Deep Dive: How the Court Reached Its Decision
Court's Reasoning on Tortious Interference
The court reasoned that the plaintiffs, BBJ, Inc. and Weston Graves, failed to adequately allege a claim for tortious interference with contractual relations against Miller. In order to establish such a claim, the plaintiffs needed to demonstrate that they had a contract with a third party, that the defendant knowingly induced the third party to breach that contract, that the interference was intentional and improper, and that the plaintiffs suffered harm as a result. The court noted that the plaintiffs did not specifically name Miller in their allegations related to interference, instead focusing on Coors. Furthermore, the plaintiffs did not provide sufficient facts to show that Miller had knowingly induced third parties to breach contracts with them or that Miller's actions were improper, leading the court to dismiss this claim against Miller.

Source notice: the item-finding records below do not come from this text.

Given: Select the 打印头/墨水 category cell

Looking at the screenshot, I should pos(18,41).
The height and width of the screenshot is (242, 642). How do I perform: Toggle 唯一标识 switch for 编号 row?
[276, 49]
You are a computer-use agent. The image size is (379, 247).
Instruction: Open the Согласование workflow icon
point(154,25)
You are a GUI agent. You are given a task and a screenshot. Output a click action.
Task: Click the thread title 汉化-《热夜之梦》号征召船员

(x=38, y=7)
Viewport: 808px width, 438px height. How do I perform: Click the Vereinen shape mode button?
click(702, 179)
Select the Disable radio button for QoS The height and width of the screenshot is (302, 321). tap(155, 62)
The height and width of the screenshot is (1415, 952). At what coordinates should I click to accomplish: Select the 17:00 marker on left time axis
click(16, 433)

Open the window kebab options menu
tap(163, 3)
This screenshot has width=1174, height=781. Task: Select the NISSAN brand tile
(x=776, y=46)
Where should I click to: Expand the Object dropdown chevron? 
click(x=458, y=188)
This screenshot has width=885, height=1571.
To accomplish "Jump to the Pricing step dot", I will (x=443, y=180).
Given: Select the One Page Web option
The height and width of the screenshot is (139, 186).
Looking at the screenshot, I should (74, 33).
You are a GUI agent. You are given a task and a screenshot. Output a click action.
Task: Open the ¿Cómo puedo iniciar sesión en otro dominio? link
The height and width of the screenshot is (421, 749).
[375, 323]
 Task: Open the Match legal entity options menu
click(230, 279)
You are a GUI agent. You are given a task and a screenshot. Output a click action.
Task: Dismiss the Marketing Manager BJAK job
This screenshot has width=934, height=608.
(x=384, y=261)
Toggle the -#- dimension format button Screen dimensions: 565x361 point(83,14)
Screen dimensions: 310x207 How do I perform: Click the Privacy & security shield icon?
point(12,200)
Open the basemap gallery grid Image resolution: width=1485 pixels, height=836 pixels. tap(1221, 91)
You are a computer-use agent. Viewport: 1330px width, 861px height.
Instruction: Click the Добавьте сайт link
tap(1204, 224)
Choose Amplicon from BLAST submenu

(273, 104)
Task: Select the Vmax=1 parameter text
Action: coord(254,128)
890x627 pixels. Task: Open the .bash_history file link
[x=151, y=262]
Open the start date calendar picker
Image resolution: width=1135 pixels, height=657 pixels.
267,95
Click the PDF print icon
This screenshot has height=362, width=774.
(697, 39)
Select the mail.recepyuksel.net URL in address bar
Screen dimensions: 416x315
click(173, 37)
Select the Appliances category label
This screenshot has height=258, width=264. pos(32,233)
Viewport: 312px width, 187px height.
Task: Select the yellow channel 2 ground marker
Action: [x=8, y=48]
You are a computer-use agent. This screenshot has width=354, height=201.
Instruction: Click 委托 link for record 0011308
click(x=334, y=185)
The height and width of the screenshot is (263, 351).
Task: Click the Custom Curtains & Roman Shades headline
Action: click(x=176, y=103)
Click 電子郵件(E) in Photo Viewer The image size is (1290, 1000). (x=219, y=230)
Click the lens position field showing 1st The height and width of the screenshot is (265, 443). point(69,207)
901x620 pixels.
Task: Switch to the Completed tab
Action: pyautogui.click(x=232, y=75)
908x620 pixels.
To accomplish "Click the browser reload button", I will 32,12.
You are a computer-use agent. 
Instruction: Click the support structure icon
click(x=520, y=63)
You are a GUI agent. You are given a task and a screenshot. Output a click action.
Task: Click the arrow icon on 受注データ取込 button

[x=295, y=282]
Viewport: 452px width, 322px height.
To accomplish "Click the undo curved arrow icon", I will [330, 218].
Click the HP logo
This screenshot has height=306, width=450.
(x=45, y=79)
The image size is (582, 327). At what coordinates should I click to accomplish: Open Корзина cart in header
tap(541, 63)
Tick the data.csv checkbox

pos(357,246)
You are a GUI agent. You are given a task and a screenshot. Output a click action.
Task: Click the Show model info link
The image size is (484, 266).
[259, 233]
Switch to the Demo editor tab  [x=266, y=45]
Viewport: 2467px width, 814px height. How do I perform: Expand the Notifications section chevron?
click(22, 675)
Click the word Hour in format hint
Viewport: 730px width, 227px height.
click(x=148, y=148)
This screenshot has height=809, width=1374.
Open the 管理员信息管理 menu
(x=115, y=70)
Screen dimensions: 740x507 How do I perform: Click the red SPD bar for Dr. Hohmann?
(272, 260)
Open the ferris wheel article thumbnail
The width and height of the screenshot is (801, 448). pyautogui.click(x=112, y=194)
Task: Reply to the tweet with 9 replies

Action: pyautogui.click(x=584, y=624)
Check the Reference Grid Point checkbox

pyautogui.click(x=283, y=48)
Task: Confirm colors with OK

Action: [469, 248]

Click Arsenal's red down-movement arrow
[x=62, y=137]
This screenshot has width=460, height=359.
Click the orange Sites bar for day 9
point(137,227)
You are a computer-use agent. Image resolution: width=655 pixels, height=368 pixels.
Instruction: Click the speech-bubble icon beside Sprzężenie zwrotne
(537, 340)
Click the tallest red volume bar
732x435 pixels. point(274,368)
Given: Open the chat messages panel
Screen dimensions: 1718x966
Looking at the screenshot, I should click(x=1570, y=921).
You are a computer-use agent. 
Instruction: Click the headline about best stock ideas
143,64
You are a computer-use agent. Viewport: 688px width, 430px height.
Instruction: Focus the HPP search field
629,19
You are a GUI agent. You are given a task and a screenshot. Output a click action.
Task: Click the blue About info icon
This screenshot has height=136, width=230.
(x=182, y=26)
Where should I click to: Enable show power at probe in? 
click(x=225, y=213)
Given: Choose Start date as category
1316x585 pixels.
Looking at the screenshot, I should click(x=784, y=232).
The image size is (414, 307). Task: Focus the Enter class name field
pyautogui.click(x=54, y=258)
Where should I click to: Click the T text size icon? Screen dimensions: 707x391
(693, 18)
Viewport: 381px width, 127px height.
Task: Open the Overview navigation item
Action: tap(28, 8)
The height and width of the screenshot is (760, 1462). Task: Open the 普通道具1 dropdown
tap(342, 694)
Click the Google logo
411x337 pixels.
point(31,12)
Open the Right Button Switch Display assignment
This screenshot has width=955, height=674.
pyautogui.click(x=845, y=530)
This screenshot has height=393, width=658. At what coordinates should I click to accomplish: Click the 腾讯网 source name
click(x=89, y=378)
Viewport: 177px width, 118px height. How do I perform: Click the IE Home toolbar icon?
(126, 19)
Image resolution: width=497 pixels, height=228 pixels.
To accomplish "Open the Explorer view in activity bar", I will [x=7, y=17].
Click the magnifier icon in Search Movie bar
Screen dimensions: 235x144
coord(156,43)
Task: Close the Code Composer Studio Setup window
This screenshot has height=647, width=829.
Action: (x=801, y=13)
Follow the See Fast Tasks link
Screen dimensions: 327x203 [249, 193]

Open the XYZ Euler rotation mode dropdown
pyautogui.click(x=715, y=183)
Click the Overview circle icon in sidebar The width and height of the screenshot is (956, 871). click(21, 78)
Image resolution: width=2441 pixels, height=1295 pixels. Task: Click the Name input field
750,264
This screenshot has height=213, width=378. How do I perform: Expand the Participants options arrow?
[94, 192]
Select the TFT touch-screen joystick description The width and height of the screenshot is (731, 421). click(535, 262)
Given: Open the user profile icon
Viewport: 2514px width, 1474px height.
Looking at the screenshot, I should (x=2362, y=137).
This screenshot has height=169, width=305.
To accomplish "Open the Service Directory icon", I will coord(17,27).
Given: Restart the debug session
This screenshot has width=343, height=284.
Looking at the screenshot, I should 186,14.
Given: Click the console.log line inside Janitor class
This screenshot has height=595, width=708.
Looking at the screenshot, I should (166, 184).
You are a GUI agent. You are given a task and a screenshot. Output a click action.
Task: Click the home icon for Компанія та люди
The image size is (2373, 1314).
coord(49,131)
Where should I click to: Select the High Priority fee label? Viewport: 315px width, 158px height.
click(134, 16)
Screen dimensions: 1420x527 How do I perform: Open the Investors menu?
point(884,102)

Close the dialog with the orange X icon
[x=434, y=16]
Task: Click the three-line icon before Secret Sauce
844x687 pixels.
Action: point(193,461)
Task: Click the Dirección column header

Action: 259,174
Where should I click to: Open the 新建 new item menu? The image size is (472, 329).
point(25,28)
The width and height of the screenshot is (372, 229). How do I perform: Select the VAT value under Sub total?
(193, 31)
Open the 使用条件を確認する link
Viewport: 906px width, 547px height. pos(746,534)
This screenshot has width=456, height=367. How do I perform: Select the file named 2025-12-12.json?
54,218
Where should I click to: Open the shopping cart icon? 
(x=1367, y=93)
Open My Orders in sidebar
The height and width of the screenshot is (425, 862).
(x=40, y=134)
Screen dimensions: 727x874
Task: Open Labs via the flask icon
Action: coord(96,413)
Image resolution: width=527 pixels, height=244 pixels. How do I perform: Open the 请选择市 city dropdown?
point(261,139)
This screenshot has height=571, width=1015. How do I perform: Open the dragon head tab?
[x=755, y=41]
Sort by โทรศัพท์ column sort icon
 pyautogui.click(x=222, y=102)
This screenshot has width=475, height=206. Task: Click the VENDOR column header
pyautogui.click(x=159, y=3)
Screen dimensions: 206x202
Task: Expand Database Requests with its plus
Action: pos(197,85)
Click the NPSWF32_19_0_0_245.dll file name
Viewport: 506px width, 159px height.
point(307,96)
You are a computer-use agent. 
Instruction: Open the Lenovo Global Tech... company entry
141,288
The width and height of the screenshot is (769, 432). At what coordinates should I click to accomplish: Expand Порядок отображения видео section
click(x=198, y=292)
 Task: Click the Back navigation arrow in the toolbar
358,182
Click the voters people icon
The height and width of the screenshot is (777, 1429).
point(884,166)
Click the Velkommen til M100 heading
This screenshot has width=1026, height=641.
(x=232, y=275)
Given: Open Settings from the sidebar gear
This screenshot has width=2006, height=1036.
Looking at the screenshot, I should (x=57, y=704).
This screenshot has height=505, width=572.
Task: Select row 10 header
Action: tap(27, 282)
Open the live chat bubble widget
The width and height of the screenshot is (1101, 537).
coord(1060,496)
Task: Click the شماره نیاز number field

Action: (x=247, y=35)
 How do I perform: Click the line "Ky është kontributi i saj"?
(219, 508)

Commercial Disparagement Claim
Regarding the plaintiffs' claim of commercial disparagement against Miller, the court found that the plaintiffs did not adequately plead the essential element of special damages. To succeed on a commercial disparagement claim, a plaintiff must show that a false statement was published about their products or services, that it was done with knowledge of its falsity or reckless disregard for the truth, and that it resulted in pecuniary harm. Although the plaintiffs alleged that Miller made false statements about Graves and BBJ, Inc., they did not specify any customers lost as a result of these statements, failing to meet the requirement for demonstrating special damages. The court emphasized that without identifying particular customers or providing evidence of a general loss in sales, the claim could not proceed, resulting in its dismissal.
Chapter 93A Claim Analysis
The court also evaluated the plaintiffs' claim under Massachusetts General Laws Chapter 93A, which addresses unfair or deceptive trade practices. The court determined that the plaintiffs did not provide sufficient allegations to support a finding of unfair or deceptive conduct by Miller. The plaintiffs were required to show that the defendant's actions fell within the established concepts of unfairness recognized by law. Since the plaintiffs lacked specific allegations regarding any unfair or deceptive conduct on the part of Miller, the court dismissed this Chapter 93A claim as well. This emphasized the need for clear and distinct allegations when pursuing claims under consumer protection statutes.
Forum Selection Clause Enforcement
In assessing the motions related to the forum selection clauses, the court examined whether Coors and Cusack could enforce these clauses despite not being signatories to the relevant agreements. The court held that only parties who are signatories, successors, or assignees of an agreement may enforce its forum selection clause. Since neither Coors nor Cusack were signatories to the agreements in question, they could not enforce the forum selection clauses cited in their motions. This ruling clarified that the enforceability of such clauses is limited to those who have a formal contractual relationship with the agreement in question.
Claims Against MillerCoors and Dismissal
The court analyzed the claims against MillerCoors based on the forum selection clause in the 2009 License Agreement, concluding that MillerCoors, as a signatory, was entitled to enforce the clause. The court identified that certain claims, including fraud and breach of covenant of good faith, were disputes "under" the agreement and thus subject to the forum selection clause. Conversely, the court determined that claims such as commercial disparagement and Chapter 93A violations did not arise from the agreement and were not subject to the clause. As a result, the claims subject to the forum selection clause were dismissed without prejudice, allowing the plaintiffs the opportunity to refile their claims in the appropriate forum.